Extinct genus of amphibians

Buxierophus is a genus of dissorophid temnospondyl from the early Permian of France. It is the only dissorophid from the early Permian of Europe and represents a possibly semi-aquatic member of the group, which is otherwise thought to be highly terrestrial, based on the skeletal anatomy. It is named after the type locality, Buxières-les-Mines, and -orophe, Greek for 'roof' in reference to the osteoderms.

== Discovery and description ==
Buxierophus is known from the type species, Buxierophus pouilloni, which is named after French geologist Jean-Marc Pouillon. The species is known only from the holotype (RH-D 20–03–99), a partial skull and articulated anterior postcranium. It was named by German paleontologist Ralf Werneburg and French paleontologists Antoine Logghe and Jean-Sébastien Steyer. The holotype was found at the Buxières-les-Mines locality in the Bourbon-l'Archambault Basin in Allier; this locality is an open coal mine that has produced extensive faunal and floral remains, including algae, stromatolites, palynomorphs, blattoid insects, elasmobranch sharks, acanthodians, palaeoniscoid actinopterygians, and other temnospondyl amphibians ('archegosaurid' stereospondylomorphs, branchiosaurids, and eryopids).
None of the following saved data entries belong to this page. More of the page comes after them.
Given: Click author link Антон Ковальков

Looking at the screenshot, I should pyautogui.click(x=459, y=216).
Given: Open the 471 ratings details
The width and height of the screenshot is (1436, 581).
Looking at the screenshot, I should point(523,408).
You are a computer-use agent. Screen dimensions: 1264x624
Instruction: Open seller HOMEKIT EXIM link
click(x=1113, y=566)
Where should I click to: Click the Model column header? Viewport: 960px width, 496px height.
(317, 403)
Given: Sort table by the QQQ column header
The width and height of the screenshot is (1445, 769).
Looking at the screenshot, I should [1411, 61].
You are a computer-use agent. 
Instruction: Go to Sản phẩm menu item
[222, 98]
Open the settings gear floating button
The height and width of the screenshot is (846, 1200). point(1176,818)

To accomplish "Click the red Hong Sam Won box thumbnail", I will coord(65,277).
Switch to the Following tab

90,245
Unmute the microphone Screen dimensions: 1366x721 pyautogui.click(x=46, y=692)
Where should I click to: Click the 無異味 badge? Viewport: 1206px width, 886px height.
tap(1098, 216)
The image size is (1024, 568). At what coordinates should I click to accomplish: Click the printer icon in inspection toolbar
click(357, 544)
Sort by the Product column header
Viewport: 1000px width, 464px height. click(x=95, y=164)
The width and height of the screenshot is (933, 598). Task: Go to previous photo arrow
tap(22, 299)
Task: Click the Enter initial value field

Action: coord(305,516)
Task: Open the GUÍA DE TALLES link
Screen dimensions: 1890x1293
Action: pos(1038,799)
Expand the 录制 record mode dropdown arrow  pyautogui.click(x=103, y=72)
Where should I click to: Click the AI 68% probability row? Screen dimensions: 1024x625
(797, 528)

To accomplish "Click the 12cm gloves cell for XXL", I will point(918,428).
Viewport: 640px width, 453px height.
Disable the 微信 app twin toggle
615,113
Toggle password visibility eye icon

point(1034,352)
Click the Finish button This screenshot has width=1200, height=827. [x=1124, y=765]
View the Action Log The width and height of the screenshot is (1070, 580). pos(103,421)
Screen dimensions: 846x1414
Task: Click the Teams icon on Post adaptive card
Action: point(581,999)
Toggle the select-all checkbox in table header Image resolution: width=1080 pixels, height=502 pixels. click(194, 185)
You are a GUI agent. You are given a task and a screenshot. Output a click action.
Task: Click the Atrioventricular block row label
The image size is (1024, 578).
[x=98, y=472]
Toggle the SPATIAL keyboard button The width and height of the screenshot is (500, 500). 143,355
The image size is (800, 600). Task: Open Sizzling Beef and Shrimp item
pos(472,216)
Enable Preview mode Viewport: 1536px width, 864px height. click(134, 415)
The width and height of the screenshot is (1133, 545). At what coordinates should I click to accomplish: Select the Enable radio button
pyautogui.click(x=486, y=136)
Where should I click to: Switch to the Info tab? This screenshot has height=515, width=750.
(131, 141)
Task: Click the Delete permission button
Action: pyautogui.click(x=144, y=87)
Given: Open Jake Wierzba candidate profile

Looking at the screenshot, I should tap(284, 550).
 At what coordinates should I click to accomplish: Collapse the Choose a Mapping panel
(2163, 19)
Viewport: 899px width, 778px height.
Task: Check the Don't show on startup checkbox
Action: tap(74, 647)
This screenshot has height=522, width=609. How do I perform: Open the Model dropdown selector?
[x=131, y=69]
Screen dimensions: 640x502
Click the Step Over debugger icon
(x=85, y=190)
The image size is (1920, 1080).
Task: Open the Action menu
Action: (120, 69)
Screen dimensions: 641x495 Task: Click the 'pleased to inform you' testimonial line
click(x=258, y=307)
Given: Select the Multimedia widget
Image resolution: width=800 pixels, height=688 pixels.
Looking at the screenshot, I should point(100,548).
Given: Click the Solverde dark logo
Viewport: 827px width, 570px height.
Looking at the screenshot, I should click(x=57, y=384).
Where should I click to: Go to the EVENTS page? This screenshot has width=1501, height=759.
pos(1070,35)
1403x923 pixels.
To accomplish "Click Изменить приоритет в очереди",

Buxierophus pouilloni is diagnosed by a combination of postcranial features: dorsal midline series of osteoderms composed of two series of thin and unornamented osteoderms, some bearing conspicuous peaks dorsally; internal osteoderms with bi- or multi-lobed dorsal articulation surfaces; neural arches of the same length to that of the osteoderm. The skull is more generic with many common features of dissorophids, being slightly longer than wide, with large, laterally facing orbits. Well-eveloped ridges are found in several parts of the skull. The interpterygoid vacuities are large on the palate, which is covered by a shagreen of denticles.

== Paleobiology ==
Like other olsoniform dissorophoids, Buxierophus lacks lateral line grooves on the skull or postcranial elements and has a relatively well-ossified postcranial skeleton in addition to the osteoderms typical of dissorophids. However, the holotype includes a fully ossified ceratobranchial skeleton with grooved ceratobranchials that are interpreted as evidence for fish-like internal gills, which suggests a semi-aquatic lifestyle for this taxon and aligns with the paleo-lake environment of Buxières-les-Mines.